───── GIVEN RECORDS ─────

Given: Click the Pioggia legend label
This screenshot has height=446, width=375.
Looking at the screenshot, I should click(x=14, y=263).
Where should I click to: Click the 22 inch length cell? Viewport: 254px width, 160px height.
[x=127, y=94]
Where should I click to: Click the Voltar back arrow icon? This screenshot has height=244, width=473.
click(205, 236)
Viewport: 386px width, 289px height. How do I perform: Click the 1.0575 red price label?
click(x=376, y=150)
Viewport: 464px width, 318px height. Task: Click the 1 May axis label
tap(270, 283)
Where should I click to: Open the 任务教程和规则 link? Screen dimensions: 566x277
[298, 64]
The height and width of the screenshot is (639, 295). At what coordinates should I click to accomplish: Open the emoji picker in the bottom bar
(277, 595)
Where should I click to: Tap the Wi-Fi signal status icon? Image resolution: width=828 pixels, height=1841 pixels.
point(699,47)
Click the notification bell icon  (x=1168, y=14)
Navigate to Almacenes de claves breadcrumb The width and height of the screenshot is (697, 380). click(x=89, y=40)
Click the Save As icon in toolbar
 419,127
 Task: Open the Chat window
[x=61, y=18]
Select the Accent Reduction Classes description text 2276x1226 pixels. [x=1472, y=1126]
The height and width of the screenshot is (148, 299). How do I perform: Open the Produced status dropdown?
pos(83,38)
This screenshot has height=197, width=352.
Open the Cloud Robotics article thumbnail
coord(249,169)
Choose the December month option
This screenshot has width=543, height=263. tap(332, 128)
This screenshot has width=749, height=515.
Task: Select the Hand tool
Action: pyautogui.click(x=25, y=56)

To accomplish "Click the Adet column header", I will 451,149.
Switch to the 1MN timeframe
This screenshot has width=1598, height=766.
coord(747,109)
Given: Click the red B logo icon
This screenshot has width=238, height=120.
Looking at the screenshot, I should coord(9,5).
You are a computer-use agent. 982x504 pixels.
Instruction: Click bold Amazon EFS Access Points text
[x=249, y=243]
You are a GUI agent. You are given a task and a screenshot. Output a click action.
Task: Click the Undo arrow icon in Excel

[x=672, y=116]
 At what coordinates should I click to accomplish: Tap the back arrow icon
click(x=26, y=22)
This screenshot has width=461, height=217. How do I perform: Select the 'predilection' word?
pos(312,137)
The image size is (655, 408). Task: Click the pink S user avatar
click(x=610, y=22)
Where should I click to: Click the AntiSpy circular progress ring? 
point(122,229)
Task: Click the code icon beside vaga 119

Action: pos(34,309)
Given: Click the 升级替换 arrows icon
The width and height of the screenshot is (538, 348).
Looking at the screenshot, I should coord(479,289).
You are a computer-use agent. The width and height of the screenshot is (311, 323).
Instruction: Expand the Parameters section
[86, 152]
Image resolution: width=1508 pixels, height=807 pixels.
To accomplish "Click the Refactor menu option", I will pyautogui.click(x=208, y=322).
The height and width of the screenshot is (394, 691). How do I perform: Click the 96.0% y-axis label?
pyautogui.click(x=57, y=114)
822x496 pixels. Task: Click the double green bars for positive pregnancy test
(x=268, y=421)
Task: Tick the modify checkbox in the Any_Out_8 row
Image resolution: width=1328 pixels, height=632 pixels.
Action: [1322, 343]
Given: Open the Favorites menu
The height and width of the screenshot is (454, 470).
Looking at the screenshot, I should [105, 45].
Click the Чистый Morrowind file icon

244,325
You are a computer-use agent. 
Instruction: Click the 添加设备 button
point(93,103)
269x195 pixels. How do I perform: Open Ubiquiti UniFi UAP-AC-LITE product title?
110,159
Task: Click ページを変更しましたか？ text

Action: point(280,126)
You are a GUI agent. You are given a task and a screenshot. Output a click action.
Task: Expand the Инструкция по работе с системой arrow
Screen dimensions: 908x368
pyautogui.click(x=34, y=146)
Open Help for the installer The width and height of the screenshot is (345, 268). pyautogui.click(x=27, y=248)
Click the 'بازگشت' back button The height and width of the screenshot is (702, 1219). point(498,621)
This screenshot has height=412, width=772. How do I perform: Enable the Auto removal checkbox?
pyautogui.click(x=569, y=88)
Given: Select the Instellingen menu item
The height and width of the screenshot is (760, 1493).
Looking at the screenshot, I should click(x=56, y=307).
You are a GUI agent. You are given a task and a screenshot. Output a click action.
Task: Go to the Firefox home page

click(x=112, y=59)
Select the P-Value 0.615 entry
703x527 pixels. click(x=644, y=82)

─────

EXERCISE REQUIREMENTS
Every line of the material should come back unchanged.

TASK SOLUTION
Given: Click the Pioggia legend label
This screenshot has height=446, width=375.
Looking at the screenshot, I should click(x=14, y=263).
Where should I click to: Click the 22 inch length cell? Viewport: 254px width, 160px height.
[x=127, y=94]
Where should I click to: Click the Voltar back arrow icon? This screenshot has height=244, width=473.
click(205, 236)
Viewport: 386px width, 289px height. How do I perform: Click the 1.0575 red price label?
click(x=376, y=150)
Viewport: 464px width, 318px height. Task: Click the 1 May axis label
tap(270, 283)
Where should I click to: Open the 任务教程和规则 link? Screen dimensions: 566x277
[298, 64]
The height and width of the screenshot is (639, 295). At what coordinates should I click to accomplish: Open the emoji picker in the bottom bar
(277, 595)
Where should I click to: Tap the Wi-Fi signal status icon? Image resolution: width=828 pixels, height=1841 pixels.
point(699,47)
Click the notification bell icon  (x=1168, y=14)
Navigate to Almacenes de claves breadcrumb The width and height of the screenshot is (697, 380). click(x=89, y=40)
Click the Save As icon in toolbar
 419,127
 Task: Open the Chat window
[x=61, y=18]
Select the Accent Reduction Classes description text 2276x1226 pixels. [x=1472, y=1126]
The height and width of the screenshot is (148, 299). How do I perform: Open the Produced status dropdown?
pos(83,38)
This screenshot has height=197, width=352.
Open the Cloud Robotics article thumbnail
coord(249,169)
Choose the December month option
This screenshot has width=543, height=263. tap(332, 128)
This screenshot has width=749, height=515.
Task: Select the Hand tool
Action: pyautogui.click(x=25, y=56)

To accomplish "Click the Adet column header", I will 451,149.
Switch to the 1MN timeframe
This screenshot has width=1598, height=766.
coord(747,109)
Given: Click the red B logo icon
This screenshot has width=238, height=120.
Looking at the screenshot, I should coord(9,5).
You are a computer-use agent. 982x504 pixels.
Instruction: Click bold Amazon EFS Access Points text
[x=249, y=243]
You are a GUI agent. You are given a task and a screenshot. Output a click action.
Task: Click the Undo arrow icon in Excel

[x=672, y=116]
 At what coordinates should I click to accomplish: Tap the back arrow icon
click(x=26, y=22)
This screenshot has width=461, height=217. How do I perform: Select the 'predilection' word?
pos(312,137)
The image size is (655, 408). Task: Click the pink S user avatar
click(x=610, y=22)
Where should I click to: Click the AntiSpy circular progress ring? 
point(122,229)
Task: Click the code icon beside vaga 119

Action: pos(34,309)
Given: Click the 升级替换 arrows icon
The width and height of the screenshot is (538, 348).
Looking at the screenshot, I should coord(479,289).
You are a computer-use agent. The width and height of the screenshot is (311, 323).
Instruction: Expand the Parameters section
[86, 152]
Image resolution: width=1508 pixels, height=807 pixels.
To accomplish "Click the Refactor menu option", I will pyautogui.click(x=208, y=322).
The height and width of the screenshot is (394, 691). How do I perform: Click the 96.0% y-axis label?
pyautogui.click(x=57, y=114)
822x496 pixels. Task: Click the double green bars for positive pregnancy test
(x=268, y=421)
Task: Tick the modify checkbox in the Any_Out_8 row
Image resolution: width=1328 pixels, height=632 pixels.
Action: [1322, 343]
Given: Open the Favorites menu
The height and width of the screenshot is (454, 470).
Looking at the screenshot, I should [105, 45].
Click the Чистый Morrowind file icon

244,325
You are a computer-use agent. 
Instruction: Click the 添加设备 button
point(93,103)
269x195 pixels. How do I perform: Open Ubiquiti UniFi UAP-AC-LITE product title?
110,159
Task: Click ページを変更しましたか？ text

Action: point(280,126)
You are a GUI agent. You are given a task and a screenshot. Output a click action.
Task: Expand the Инструкция по работе с системой arrow
Screen dimensions: 908x368
pyautogui.click(x=34, y=146)
Open Help for the installer The width and height of the screenshot is (345, 268). pyautogui.click(x=27, y=248)
Click the 'بازگشت' back button The height and width of the screenshot is (702, 1219). point(498,621)
This screenshot has height=412, width=772. How do I perform: Enable the Auto removal checkbox?
pyautogui.click(x=569, y=88)
Given: Select the Instellingen menu item
The height and width of the screenshot is (760, 1493).
Looking at the screenshot, I should click(x=56, y=307).
You are a GUI agent. You are given a task and a screenshot. Output a click action.
Task: Go to the Firefox home page

click(x=112, y=59)
Select the P-Value 0.615 entry
703x527 pixels. click(x=644, y=82)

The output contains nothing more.